Il y a de quoi y perdre son latin, effectivement. Ce grand poème de 10 0000 vers,  composé de 12 chants, retrace les aventures du héros troyen Enée : son vieux père sur le dos, son fils à la main, il part pour fonder, selon les voeux des dieux,  une nouvelle Troie, quelque part en Hespérie (Italie). Tout comme Ulysse, Enée erre avec ses compagnons, surmonte des épreuves, vit des aventures multiples et des sortilèges amoureux, séjourne au royaume des morts. Voilà pour les 6 premiers chants.Ensuite, dans les six derniers, on entend le bruit des armes, on découvre avec lui sur son bouclier, l'histoire de la ville qu'il va fonder, depuis Romulus et Rémus jusqu'à Auguste.  Une épopée plagiat de L'Iliade et LOdyssée alors? Pas si sûr, tant les subtiles différences entre  ces deux chefs d'oeuvre suggèrent une signification nouvelle. Car qu'on ne l'oublie pas, il faut chanter la gloire de Rome de ce premier siècle avant JC en l'associant à la prestigieuse Troie et  diviniser  l'empereur Auguste lui-même, en lui inventant une filiation avec Enée, fils d'Anchise certes mais aussi de Vénus! Ce n'est pas n'importe qui, cette déesse: c'est la fille de Jupiter en personne! Et quand on n'est que le petit-neveu du grand César, ce n'est pas rien d'affirmer qu'on sort de la cuisse de Jupiter! Il avait de quoi roucouler, notre Auguste, il entrait dans la légende. Une épopée de propagande donc? Oui, certainement, mais une épopée tout de même qui mérite le détour. 
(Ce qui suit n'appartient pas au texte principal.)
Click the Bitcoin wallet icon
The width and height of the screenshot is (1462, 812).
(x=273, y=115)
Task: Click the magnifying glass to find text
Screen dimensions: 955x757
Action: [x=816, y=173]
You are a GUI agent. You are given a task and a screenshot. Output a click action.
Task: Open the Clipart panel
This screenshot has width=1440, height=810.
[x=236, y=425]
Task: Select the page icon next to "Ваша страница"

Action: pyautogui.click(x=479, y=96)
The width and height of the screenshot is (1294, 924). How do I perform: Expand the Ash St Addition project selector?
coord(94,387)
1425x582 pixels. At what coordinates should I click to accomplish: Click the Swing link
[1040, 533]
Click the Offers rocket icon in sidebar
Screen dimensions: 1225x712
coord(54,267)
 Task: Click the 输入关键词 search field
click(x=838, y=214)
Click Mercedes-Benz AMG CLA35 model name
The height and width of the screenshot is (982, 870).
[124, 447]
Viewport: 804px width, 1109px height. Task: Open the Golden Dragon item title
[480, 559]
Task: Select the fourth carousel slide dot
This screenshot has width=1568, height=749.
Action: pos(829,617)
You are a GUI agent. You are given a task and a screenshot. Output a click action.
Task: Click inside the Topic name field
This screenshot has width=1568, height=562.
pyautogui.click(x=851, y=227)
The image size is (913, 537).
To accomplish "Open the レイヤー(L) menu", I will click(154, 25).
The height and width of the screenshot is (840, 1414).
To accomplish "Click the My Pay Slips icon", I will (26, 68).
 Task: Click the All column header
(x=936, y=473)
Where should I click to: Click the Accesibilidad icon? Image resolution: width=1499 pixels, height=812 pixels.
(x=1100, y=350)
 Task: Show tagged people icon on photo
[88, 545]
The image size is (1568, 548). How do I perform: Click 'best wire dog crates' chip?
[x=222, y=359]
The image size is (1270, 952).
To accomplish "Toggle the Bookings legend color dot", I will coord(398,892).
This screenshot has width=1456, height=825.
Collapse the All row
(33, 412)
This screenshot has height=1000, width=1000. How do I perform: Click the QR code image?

Lire L'Enéïde aujourd'hui?  Oui, mille fois oui, à condition de trouver une bonne traduction propice à nous faire rêver car pour certains d'entre nous il reste le souvenir douloureux des versions latines...C'est ce qu'arrive à faire je crois l'éditrice Diane de Selliers dans une publication de 2009, que j'ai eu l'occasion de feuilleter il y a peu: la traduction en vers libres de Marc Chouet est agréable à lire et la reproduction des fresques de Pompéï, de peintures romaines, de mosaïques pour illustrer les épisodes de ce beau poème est remarquable. Un peu cher, mais quand on aime, on ne compte pas!